◆ **Exercise requirements**:
(a) In the interview with the former striker, whose idea was the system of splitting each match between him and Joe Mayo, one half apiece?
(b) Duplicate everything in the football interview from "That’s very true." down to "thinking behind that?".
(c) Go on with the interview about the striker's playing career, picking up after its final line.

◆ **Reading text**:
--*--

No he isn’t, and looking at your record for Albion it isn’t bad though. You scored 20 goals in 96 appearances, 18 of those as a substitute.
“No, I suppose not, but I was still disappointed. Obviously, the higher you play up the leagues, the better the defenders. I accept that, but I still don’t think that Albion’s style suited mine to be honest, where-as at Oldham, everything ‘clicked’. But I suppose that’s football isn’t it. At Albion it was definitely a different style of football. At Oldham it was more direct, whereas with Albion it was more ‘to feet’. I liked the ball to be played over the top, where I was able to use my pace. Unfortunately that didn’t seem to happen. But as I said, ‘that’s football’.”
Looking at your career stats overall, you made 319 league appearances for your various clubs, and scored 109 goals. That’s a ration of a goal in every three games, which isn’t the worst record is it?
“That’s right, What would I be worth nowadays!!” (ha ha)
I don’t think you would get too many strikers these days with that kind of goal ratio! So you have a lot to be proud of, I suggested.
“Yes, I agree. I have always been very proud of my performances, and I have always tried 100%. I just feel that I didn’t do as well as I could have done, at West Brom that is.”
The following season 1973-74, you played a part in most games, you had quite a full season didn’t you.
“Yes I did, I played 30 odd games that season didn’t I.”
Yes, and the next season 74-75 you again featured prominently, playing alongside the ‘great’ Joe Mayo, who had been brought in to do a job from Walsall, where he was scoring goals for fun. What was he like to play with? I asked.
“Yes, I remember him being a very nice lad. We had this system where he played one half and I played the other half. Which was Don Howe’s idea. I don’t know how it came about, but he had this notion of me playing the first half, then Joe coming on for the second. Or Joe playing in the first and me in the second. It was weird really, but that’s Don Howe.”
What did Joe think about that system, I asked.
“Yes he seemed to be OK with it. At least you are involved and I suppose that is all that matters really. I mean nowadays you can have the three subs, or even more, I don’t even know how many you have these days!! In those days, you were either in the team or you were out, and just one sub.”
That’s very true. I did notice however, that you actually played one game at wing half as a replacement for Len Cantello. What was the thinking behind that?
“I remember against Bristol City, I think it was, Len got injured after 70 minutes or so, and Joe must have came on up front, and I reverted back to half back. I quite enjoyed it to be fair.”
You actually started a match at wing-half against Southampton. Do you recall that?
“Did I, Was that the game we drew one each? I can’t remember to be fair. I do recall that I was shattered, because playing at wing half you were up and down, up and down, the pitch, and I was shattered at the end. Especially playing in mid-field, when you are used to playing up front. Having said that, I recall I actually played full-back for Huddersfield Town. I had always been a striker, but coming back from injury one time, I was in the reserves, and the manager Ian Greaves came to me and said “How do you fancy playing full-back”. He put me at left full back. Of course I was primarily a right footer, and he put me at left back for about 6-7 games in the reserves. Then I actually got into the first team as a left back, and I played for the first team at Blackpool where we drew one each. That was the only game I ever played in the first team for Huddersfield Town!”

--*--

◆ **Pixel coordinate grounding data**:
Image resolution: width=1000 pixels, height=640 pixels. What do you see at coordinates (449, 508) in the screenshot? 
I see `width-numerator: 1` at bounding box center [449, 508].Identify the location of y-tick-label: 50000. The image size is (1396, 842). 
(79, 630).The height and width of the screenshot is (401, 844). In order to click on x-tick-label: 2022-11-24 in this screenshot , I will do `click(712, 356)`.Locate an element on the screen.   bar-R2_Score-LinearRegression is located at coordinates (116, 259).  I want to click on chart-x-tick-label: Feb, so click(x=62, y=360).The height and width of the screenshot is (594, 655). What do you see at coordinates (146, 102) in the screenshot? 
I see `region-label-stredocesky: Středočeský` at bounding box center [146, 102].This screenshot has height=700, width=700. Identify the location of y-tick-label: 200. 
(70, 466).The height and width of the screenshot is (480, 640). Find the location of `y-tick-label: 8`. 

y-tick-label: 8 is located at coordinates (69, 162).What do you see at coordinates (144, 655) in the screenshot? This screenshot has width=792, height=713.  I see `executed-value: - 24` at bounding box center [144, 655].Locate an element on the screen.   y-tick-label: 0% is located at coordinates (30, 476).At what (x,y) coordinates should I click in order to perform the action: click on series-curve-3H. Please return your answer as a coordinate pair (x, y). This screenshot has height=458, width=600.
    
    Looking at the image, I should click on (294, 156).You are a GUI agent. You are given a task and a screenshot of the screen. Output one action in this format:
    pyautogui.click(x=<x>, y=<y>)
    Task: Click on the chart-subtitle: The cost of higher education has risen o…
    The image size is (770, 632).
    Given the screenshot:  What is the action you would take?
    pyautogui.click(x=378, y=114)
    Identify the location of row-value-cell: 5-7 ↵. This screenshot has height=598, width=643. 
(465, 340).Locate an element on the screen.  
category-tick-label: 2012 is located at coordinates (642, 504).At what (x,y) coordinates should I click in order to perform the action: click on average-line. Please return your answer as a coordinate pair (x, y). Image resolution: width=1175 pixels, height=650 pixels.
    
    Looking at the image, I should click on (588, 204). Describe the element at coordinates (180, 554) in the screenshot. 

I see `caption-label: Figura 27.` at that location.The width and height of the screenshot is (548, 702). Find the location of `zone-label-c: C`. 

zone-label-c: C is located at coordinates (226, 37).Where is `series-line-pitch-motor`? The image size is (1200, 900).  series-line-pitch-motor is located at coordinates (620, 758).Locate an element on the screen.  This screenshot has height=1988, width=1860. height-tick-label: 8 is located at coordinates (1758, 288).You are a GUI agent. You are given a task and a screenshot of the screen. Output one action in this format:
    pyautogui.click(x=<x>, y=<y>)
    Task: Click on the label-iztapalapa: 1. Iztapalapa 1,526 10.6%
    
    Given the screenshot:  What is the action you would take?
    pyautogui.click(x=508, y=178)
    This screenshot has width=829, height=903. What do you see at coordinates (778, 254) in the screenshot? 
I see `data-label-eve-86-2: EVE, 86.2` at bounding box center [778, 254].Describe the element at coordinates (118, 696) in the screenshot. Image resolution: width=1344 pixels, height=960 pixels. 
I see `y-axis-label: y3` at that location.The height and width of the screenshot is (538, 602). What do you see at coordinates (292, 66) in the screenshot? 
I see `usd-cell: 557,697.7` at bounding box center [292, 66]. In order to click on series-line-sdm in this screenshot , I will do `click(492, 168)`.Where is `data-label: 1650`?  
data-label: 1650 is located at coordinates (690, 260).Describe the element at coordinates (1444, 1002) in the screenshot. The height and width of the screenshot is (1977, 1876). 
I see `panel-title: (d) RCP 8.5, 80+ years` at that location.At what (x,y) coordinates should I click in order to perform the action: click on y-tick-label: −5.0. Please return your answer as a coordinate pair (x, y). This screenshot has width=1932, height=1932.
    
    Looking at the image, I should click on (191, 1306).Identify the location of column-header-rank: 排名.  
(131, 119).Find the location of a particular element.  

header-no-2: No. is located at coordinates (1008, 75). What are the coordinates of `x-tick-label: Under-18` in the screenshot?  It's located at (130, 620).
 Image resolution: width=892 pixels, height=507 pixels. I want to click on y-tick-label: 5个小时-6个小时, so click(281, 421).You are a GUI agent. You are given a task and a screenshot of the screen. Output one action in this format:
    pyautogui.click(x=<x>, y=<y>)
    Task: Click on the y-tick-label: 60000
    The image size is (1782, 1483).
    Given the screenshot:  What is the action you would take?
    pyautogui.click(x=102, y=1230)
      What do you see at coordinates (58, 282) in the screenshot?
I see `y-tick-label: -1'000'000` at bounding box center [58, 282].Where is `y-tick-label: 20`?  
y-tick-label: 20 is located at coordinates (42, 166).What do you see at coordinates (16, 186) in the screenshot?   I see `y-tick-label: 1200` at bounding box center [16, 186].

--*--

◆ **Results by task**:
(a) It was Don Howe's idea.

(b)
That’s very true. I did notice however, that you actually played one game at wing half as a replacement for Len Cantello. What was the thinking behind that?

(c)
The following season Johnny Giles replaced Don Howe, and that was more or less the end for you as an Albion player.
“Yes that’s right. I never played for the first team again. He (John Giles) never told me why, and the first time I found out I wasn’t in the picture was at the start of the 75/76 season. I played for the reserves and scored as few goals, but I think if I had scored 25 goals he still wouldn’t have fancied me, and I really don’t know to why, to this day. He never said anything to me, and I can’t understand why.”
He probably remembered you scored that equaliser against them in 1973! (ha ha)
(ha ha)…”You’re probably right, but seriously, it’s just incredible to me why he didn’t speak to me about it. It really is. I can understand him not fancying me for his team, that’s fair enough, but I thought he would have told me that, and told me to make my own arrangements. Which he did do, months later, when he had moved me out of the first team dressing room. I remember I came in one day, to where I used to get my things, and my peg wasn’t there. He told me I was in the reserve team room. I was very disappointed that he hadn’t told me. I remember thinking at the time how ‘pathetic’ it was. I’m made of strong stuff, but John could have treated me better.”
You left Albion, and went back to your old club Oldham Athletic, where your career picked up again. Initially you went on loan, then re-signed for £20.000 in December 1975, staying with ‘the latics’ until 1978, when injury ended your career. Is that right?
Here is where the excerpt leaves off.